Multiple Ukrainian soldiers captured in the Azovstal siege, and on other front lines in Ukraine, were exchanged in prisoner swaps with Russia during the last two years.
An image of Oleksandr with colleagues on his release shows him gaunt and drained, a fraction of the rotund, hearty barrel he is now. His left eye is clearly missing in the image, now replaced with a prosthetic, twinkling slightly. He underwent rehabilitation and returned to the front lines around the southern counteroffensive, to train new recruits.
Yet he said he also went back into combat around Urozhaine, one of the most bloody advances of the summer campaign, aided by NATO planning, which hoped to break through towards the coastline around Mariupol. It failed, and the inability of Kyiv’s forces to make significant gains despite billions of dollars of Western aid ultimately led to doubts about its application amongst its allies, and the departure of the military chief, and architect of the offensive, Valery Zaluzhny.
Next steps
What lessons Ukraine learned from its losses and missed opportunity are not yet apparent. Yet combat has taught Oleksandr to value fear, and pass that lesson on to recruits.
“I’m not an iron man, I’m scared too,” he said. “It’s good to have fear in you. You just need to master your fear. If you don’t… it will swallow you up. There were periods [before captivity] when I stopped being afraid, and it was bad. And I put myself in danger.”
He added: “I don’t pity the recruits. Pity is a bad quality. You just have to do your job. And explain to them that they shouldn’t feel sorry for themselves. People just don’t understand what they are capable of.”
He said he forbade his recruits to dwell on the negative, quoting the bible.
Now in Kherson – invaded, occupied, liberated and under assault again, it’s a ghostly city whose path seems to mirror Oleksandr’s.
Oleksandr said he is involved in the bold, perhaps foolhardy, dash to the left bank of the Dnipro River, in a bid to forge a new line of attack on the occupied peninsula of Crimea, first taken in 2014. Ukraine’s gambit, questioned by some Western tacticians and criticized by serving troops, has yet to lead to a notable advance.
It became the latest claim of success by Russia on Tuesday, when its defense minister, Sergei Shoigu, told president Vladimir Putin their forces had cleared Ukraine from the riverbank. Kyiv released a drone video as part of its fervent denial, showing the same Russian troops who planted a flag over the flattened hamlet, fleeing the scene.
Oleksandr refuses to discuss the operation. Yet the likely futility of the foothold Kyiv established in Kherson, is a bleak footnote, one that leads him to echo many Ukrainian troops: their fight is not a choice taken over an easy and peaceful negotiated settlement. A loss spells possible death or internment for the families of soldiers.

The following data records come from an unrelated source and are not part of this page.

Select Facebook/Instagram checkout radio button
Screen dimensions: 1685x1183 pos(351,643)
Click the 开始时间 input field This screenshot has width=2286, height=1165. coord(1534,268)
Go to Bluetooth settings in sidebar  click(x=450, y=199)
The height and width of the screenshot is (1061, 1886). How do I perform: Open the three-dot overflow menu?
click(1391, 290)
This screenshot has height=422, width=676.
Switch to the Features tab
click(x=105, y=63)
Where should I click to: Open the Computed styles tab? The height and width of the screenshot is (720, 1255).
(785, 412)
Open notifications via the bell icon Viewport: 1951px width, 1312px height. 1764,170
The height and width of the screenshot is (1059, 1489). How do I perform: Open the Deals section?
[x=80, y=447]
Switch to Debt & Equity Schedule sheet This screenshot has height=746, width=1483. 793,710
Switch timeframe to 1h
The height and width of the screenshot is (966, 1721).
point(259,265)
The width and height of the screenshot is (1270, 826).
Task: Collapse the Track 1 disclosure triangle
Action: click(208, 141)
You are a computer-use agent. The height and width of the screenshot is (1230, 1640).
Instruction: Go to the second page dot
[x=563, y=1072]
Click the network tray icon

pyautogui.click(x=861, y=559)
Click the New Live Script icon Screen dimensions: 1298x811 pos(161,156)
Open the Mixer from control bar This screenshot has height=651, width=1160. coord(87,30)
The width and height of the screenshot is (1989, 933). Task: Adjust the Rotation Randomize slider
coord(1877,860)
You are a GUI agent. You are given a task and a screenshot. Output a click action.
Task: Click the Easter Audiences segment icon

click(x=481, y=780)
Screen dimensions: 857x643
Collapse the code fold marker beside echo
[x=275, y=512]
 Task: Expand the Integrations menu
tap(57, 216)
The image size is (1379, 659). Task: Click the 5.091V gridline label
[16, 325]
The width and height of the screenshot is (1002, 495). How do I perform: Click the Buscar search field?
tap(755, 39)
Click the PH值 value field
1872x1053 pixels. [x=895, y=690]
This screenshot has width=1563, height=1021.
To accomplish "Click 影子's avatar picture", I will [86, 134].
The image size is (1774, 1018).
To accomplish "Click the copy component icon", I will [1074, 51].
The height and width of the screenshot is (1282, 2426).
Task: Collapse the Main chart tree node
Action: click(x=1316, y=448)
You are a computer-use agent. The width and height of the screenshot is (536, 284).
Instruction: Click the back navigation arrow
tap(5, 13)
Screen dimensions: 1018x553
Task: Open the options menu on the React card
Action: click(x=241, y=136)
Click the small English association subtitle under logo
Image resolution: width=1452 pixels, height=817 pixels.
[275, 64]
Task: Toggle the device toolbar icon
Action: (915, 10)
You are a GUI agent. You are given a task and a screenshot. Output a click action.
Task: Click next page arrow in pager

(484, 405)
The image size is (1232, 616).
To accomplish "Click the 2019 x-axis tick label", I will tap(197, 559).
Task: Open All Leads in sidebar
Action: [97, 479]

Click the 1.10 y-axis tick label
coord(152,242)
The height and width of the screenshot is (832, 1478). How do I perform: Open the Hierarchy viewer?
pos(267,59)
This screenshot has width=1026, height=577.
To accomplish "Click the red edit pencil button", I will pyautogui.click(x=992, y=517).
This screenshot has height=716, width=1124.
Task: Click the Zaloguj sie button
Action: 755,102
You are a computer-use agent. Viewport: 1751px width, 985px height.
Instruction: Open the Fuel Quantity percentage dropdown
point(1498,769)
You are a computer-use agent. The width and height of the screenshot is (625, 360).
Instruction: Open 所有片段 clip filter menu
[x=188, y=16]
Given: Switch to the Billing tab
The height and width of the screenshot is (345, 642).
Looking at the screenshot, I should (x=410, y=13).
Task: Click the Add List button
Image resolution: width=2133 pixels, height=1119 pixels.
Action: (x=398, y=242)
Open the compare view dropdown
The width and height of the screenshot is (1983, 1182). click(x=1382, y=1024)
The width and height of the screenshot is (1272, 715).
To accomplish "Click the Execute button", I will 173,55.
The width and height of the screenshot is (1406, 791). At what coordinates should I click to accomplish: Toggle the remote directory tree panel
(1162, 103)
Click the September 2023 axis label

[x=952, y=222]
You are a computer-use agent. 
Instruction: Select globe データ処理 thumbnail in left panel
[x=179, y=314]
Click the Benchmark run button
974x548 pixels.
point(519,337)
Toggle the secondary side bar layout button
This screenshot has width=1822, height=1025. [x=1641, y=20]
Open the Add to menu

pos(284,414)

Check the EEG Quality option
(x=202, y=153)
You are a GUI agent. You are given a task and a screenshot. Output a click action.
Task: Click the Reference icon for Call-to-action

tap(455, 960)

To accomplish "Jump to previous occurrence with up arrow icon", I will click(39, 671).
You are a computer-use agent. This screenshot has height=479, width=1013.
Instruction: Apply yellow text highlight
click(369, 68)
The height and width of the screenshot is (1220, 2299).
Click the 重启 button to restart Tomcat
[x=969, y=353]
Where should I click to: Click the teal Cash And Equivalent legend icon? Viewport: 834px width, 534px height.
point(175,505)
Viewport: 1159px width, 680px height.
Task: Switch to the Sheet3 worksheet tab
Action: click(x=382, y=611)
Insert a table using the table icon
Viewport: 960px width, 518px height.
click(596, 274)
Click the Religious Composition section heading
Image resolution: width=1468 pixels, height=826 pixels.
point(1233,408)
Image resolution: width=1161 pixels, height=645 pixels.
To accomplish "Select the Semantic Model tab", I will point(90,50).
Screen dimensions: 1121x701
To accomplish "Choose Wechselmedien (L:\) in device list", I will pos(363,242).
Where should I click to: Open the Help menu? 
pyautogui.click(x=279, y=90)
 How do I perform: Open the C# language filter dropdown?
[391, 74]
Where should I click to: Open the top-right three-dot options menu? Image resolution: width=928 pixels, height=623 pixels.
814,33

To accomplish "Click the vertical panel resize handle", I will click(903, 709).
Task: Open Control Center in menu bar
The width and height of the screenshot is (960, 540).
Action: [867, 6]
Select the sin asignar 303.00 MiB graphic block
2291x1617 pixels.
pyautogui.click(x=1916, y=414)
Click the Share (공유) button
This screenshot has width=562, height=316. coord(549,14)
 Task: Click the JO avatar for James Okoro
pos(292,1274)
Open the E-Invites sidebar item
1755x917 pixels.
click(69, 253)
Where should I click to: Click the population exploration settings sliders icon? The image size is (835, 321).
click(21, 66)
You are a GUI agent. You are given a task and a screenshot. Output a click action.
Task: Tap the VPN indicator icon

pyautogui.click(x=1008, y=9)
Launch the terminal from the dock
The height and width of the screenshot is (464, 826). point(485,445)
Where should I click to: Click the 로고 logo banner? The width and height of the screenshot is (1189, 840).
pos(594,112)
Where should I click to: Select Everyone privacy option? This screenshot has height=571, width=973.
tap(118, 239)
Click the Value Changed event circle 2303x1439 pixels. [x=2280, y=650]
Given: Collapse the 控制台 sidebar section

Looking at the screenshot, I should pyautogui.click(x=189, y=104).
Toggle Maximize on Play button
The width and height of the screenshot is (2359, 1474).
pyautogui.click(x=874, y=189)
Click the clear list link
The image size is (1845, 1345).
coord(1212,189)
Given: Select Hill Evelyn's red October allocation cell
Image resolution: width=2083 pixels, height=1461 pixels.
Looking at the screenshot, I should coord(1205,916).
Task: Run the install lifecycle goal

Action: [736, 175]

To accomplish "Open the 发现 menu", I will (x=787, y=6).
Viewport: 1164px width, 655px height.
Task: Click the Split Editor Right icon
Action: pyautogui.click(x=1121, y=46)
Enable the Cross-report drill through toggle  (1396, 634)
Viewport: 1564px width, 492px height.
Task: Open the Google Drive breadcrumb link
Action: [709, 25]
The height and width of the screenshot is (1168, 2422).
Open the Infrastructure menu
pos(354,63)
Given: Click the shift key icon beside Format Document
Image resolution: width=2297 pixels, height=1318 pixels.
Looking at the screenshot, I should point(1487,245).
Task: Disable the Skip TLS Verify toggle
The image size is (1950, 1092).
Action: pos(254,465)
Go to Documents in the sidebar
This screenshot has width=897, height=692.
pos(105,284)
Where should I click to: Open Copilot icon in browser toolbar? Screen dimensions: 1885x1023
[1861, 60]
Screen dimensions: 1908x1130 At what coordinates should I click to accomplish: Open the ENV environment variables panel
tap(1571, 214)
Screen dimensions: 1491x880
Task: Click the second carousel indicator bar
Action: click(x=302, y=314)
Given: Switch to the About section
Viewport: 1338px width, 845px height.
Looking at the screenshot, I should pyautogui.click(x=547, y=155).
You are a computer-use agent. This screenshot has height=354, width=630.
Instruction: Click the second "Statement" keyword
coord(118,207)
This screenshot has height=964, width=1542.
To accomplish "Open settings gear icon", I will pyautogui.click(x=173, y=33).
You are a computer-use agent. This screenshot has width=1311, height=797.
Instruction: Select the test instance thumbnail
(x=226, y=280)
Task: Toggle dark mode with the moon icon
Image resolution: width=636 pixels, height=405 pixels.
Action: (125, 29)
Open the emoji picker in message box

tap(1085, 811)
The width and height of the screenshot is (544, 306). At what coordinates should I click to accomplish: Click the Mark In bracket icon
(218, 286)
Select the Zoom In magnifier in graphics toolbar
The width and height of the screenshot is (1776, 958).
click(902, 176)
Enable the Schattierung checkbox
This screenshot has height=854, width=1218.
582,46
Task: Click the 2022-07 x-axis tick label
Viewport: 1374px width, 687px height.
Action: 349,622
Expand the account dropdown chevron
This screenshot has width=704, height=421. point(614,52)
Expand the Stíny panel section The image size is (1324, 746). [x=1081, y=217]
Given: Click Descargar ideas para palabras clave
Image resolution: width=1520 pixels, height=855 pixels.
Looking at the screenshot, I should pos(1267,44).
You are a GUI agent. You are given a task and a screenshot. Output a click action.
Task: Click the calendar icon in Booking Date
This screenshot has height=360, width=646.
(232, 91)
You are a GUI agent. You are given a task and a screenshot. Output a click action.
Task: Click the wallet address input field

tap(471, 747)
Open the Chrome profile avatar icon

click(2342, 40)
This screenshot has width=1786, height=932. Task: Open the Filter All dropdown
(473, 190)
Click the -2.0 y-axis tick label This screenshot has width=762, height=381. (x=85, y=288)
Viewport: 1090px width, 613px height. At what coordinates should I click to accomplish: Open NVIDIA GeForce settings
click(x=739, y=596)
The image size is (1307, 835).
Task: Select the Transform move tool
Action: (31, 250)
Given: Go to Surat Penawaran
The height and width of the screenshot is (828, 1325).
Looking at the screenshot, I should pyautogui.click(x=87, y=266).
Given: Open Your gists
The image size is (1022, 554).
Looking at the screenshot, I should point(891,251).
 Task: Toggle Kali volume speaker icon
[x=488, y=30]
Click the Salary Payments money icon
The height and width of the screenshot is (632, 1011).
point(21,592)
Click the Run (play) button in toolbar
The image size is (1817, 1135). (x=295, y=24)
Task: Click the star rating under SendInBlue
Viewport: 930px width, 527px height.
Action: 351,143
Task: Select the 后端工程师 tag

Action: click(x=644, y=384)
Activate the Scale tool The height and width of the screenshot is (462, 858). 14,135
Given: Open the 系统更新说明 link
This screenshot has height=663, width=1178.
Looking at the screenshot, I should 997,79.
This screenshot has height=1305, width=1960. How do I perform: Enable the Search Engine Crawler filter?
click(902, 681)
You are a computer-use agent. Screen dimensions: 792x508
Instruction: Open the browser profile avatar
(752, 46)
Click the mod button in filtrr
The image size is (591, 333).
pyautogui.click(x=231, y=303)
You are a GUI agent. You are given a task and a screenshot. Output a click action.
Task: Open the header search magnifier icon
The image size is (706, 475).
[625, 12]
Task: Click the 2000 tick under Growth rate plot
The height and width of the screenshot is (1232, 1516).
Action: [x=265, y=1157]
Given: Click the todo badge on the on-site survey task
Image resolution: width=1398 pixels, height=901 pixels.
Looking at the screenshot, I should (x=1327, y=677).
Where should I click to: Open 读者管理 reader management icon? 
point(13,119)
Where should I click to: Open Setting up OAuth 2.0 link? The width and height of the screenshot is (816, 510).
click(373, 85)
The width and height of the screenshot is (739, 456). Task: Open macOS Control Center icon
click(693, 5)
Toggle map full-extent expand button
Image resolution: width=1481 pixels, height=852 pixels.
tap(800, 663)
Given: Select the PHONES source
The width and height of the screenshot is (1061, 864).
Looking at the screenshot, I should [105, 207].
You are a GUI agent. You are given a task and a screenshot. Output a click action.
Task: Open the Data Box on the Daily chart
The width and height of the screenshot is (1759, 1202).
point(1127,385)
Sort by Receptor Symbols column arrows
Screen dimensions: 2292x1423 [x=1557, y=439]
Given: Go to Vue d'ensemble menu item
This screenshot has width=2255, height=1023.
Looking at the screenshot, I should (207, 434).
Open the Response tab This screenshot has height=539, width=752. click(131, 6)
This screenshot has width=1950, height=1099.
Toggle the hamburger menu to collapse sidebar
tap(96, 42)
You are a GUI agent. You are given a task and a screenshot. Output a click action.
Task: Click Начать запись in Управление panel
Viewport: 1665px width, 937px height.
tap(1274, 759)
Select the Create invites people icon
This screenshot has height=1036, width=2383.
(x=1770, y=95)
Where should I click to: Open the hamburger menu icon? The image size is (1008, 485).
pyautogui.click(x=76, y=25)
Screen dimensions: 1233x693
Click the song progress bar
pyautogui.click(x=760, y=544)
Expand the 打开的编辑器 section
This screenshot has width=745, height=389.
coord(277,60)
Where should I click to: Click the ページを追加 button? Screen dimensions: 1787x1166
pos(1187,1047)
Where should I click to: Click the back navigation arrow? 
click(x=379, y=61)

“Yes, this is a difficult freedom, I don’t argue,” he said, as shelling reverberated around the liberated yet bombarded city. “But I don’t want to lose it.”
“I don’t want to bend over for some senile idiot,” he said of Putin.
Agonizing decisions await Kyiv: whether to lower mobilization age from 27; which next besieged city to withdraw from; when, if ever, to consider negotiations with the Kremlin; who to give the dwindling ammunitions to. There is no imminent end to Oleksandr’s fight ahead, just the hope he won’t pass it to his son.
“I have hope he will never be part of this war,” Oleksandr said. “So we need to learn from our mistakes.” His son is 7 years old.